Frankfurt is indeed the spur. I'm still fighting Finnish participles and have now bought Books 3 and 4, to supplement the other two. My problem with the participles is twofold. a) it's hard to remember which vowels you leave out, and which consonants are doubled or not or mutated, depending on which root you are starting from; and b) the inefficiency, syllables versus meaning, of such particles in the oblique cases.
I've actually translated a story from Finnish now, and sent it to the author for approval. I feel that she was pretty positive about most of it. I had, of course, misunderstood things here and there, but as a whole I think I've succeeded. I didn't notice a surfeit of participles there.
One problem I have is interference between Estonian and Finnish.
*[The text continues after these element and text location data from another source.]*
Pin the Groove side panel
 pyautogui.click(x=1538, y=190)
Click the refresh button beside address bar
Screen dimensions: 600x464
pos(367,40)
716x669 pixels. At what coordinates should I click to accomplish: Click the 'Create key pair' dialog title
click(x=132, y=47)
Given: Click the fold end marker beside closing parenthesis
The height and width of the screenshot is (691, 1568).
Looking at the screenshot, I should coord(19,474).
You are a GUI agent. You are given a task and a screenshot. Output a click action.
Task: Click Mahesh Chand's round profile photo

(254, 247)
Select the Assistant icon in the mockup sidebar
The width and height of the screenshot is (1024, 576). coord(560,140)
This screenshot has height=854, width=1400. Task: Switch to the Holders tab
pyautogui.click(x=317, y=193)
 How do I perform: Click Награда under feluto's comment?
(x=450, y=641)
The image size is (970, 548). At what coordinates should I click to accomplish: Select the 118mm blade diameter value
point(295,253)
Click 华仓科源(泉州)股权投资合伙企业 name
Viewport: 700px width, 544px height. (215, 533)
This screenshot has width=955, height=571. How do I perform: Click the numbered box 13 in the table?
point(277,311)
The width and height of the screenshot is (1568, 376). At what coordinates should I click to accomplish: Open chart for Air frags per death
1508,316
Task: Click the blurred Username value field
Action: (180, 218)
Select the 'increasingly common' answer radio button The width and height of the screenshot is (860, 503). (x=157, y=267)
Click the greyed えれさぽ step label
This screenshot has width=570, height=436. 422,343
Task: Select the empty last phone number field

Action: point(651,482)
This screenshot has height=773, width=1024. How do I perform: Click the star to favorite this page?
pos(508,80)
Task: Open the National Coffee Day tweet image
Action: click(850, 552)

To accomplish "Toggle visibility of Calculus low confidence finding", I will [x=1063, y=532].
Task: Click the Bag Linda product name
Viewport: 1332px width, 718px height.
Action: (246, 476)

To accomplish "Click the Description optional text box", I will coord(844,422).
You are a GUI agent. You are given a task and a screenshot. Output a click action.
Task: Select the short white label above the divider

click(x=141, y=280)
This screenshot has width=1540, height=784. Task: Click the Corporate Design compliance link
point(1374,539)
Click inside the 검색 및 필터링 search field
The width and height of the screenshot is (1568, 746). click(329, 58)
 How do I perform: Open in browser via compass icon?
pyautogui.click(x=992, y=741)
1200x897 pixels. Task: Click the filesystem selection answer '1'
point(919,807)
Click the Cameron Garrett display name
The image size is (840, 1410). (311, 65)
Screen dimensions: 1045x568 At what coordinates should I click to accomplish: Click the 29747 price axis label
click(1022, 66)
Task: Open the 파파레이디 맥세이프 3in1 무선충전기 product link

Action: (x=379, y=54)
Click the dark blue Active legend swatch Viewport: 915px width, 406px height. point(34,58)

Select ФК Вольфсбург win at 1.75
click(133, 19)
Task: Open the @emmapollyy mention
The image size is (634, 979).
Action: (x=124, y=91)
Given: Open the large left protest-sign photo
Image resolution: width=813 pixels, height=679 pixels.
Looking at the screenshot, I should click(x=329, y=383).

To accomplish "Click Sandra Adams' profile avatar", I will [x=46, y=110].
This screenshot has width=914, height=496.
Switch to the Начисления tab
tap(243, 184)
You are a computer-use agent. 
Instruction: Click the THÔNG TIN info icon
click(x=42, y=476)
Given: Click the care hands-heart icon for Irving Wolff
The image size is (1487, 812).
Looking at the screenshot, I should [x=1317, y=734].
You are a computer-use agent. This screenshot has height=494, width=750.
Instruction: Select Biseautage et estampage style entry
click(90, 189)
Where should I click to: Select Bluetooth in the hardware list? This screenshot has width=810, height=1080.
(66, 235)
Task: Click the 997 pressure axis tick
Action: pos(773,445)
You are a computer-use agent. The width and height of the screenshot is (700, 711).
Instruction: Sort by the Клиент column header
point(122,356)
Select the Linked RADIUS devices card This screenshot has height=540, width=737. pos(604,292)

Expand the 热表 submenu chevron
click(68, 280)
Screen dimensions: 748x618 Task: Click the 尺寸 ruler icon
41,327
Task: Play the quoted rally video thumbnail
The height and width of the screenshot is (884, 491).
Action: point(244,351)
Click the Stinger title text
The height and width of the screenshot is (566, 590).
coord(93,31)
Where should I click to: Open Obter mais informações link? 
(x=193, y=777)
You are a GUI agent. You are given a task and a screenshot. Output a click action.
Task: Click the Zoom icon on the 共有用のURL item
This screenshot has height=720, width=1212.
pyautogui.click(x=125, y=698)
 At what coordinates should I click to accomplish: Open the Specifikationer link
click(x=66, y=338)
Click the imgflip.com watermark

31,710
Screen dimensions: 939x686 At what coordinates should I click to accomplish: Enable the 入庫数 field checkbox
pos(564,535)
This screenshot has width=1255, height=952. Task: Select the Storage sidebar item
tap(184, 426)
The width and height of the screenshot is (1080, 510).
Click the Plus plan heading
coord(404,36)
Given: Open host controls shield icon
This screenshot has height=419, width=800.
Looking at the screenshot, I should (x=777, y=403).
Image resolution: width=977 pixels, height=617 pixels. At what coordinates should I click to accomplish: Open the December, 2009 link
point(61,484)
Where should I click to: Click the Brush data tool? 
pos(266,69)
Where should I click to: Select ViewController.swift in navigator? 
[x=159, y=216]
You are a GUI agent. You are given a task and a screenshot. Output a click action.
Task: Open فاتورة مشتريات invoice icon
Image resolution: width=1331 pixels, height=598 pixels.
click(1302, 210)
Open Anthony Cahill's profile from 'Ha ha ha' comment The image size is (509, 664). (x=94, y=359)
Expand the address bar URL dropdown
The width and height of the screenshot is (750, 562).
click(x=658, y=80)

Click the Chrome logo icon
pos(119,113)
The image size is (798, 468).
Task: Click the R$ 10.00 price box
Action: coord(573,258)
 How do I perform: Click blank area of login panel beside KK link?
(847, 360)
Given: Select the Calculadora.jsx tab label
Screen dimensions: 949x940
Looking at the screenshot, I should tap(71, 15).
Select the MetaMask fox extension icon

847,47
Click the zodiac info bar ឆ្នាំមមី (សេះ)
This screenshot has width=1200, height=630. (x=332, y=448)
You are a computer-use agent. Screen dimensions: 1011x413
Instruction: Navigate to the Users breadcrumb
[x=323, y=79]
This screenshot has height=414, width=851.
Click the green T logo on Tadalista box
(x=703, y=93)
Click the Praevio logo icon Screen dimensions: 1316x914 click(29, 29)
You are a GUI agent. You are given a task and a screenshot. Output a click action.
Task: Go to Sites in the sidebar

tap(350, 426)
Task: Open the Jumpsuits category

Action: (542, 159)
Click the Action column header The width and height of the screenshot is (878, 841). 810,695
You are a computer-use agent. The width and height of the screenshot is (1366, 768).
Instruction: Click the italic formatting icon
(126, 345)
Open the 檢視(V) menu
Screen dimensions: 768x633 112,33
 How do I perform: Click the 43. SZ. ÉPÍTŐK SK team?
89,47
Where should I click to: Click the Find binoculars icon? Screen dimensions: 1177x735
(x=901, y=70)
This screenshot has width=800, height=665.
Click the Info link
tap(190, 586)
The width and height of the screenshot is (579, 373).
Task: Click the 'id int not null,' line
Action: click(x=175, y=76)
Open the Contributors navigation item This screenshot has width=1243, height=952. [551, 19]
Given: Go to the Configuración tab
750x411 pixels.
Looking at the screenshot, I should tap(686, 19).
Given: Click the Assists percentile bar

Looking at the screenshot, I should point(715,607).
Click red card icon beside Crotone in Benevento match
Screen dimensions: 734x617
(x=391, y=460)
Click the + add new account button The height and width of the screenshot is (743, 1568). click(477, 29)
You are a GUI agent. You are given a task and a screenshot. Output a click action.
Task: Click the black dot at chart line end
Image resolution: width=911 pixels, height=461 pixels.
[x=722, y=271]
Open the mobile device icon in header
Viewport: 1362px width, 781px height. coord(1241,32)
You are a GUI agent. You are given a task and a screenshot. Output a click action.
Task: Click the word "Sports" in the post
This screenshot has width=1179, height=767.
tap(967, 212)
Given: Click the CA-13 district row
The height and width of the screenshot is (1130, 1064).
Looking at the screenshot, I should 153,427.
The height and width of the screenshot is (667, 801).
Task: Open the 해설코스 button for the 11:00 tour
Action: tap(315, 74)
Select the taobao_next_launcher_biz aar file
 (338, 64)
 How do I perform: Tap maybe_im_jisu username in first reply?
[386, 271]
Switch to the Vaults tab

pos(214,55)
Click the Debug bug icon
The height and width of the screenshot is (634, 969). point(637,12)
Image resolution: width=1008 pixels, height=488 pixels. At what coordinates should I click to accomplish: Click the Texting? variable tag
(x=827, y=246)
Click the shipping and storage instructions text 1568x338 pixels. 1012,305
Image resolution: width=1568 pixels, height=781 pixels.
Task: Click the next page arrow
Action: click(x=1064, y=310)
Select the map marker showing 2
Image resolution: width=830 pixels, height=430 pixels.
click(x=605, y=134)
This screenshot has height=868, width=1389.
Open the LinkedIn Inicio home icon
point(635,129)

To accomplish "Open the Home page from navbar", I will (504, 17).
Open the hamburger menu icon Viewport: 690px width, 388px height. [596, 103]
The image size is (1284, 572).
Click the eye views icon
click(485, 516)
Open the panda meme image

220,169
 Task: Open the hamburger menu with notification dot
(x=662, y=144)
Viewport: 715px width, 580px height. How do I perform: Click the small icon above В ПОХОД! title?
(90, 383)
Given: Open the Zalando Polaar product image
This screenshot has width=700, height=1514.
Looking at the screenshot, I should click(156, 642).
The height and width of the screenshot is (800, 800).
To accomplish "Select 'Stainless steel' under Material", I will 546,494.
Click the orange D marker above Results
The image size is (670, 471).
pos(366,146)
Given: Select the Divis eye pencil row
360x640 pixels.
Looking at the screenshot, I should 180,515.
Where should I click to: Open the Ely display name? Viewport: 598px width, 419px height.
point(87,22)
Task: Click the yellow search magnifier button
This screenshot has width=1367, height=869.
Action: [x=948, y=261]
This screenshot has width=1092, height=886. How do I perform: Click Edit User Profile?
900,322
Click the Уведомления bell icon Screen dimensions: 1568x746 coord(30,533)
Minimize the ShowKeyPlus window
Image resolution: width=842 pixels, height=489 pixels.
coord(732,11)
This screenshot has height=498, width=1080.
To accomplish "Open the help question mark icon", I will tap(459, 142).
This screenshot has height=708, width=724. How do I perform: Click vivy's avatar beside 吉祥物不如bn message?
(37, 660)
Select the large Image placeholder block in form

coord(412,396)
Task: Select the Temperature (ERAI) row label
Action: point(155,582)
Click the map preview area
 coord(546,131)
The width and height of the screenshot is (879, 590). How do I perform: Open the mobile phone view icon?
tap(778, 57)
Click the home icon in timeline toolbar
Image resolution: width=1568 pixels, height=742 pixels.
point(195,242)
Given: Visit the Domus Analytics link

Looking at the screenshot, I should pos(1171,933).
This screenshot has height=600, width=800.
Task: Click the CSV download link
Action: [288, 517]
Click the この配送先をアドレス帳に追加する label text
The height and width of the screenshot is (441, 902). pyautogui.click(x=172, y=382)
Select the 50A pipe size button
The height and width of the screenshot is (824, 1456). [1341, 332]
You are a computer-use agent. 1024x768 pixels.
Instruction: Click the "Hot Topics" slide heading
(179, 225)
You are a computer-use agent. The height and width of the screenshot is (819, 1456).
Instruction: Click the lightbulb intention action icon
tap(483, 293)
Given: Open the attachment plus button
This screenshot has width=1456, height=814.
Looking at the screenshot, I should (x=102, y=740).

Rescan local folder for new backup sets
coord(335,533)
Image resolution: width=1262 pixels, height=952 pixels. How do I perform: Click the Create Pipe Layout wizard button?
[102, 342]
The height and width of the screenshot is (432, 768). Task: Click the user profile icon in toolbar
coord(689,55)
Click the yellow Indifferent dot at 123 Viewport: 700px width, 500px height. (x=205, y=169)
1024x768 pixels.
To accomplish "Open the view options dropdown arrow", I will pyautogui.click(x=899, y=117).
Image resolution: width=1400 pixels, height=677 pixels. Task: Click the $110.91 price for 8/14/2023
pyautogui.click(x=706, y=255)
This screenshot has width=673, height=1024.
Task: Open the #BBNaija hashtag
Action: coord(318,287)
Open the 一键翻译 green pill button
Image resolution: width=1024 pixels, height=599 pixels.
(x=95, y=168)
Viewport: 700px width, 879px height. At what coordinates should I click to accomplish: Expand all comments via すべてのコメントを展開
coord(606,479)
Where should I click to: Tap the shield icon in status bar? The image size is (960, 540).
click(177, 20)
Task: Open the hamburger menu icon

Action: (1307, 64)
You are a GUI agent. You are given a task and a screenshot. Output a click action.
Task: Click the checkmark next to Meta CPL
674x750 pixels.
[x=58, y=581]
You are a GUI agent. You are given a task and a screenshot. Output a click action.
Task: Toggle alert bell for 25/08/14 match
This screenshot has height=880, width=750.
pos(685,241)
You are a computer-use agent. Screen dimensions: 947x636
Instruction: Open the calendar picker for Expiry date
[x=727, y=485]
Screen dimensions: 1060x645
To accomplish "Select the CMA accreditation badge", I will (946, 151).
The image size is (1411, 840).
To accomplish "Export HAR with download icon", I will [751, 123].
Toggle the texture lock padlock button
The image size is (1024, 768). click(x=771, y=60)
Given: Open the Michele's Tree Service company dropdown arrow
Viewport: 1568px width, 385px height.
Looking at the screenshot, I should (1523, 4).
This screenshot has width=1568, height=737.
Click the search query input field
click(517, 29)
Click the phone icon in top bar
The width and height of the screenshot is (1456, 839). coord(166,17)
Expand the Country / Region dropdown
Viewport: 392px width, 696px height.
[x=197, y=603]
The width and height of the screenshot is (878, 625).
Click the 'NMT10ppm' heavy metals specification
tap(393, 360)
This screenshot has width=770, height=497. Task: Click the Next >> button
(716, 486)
This rarely occurs when the text is in front of me on the page, even though "ilu", "raamat", "linn", "vaim", and "hilja" are not the same as "ilo", "Raamattu", "linna", "vaimo" and "hiljaa". There are quite a few faux amis between the two languages. If I try to speak, i.e. generate a grammatical sentence in either language, I start throwing in things from the other one. This can lead to confusion. Muidugi, I mean tietysti. Unfortunately, I cannot quite shut off one altogether and concentrate on the other. I translate from one and I'm learning the other. People have the same problems with Spanish and Portuguese, Dutch and German, Russian and Polish, and so on. Only people such as the Hungarians and Basques are fairly safe from faux amis, as no one else on Earth speaks like they do.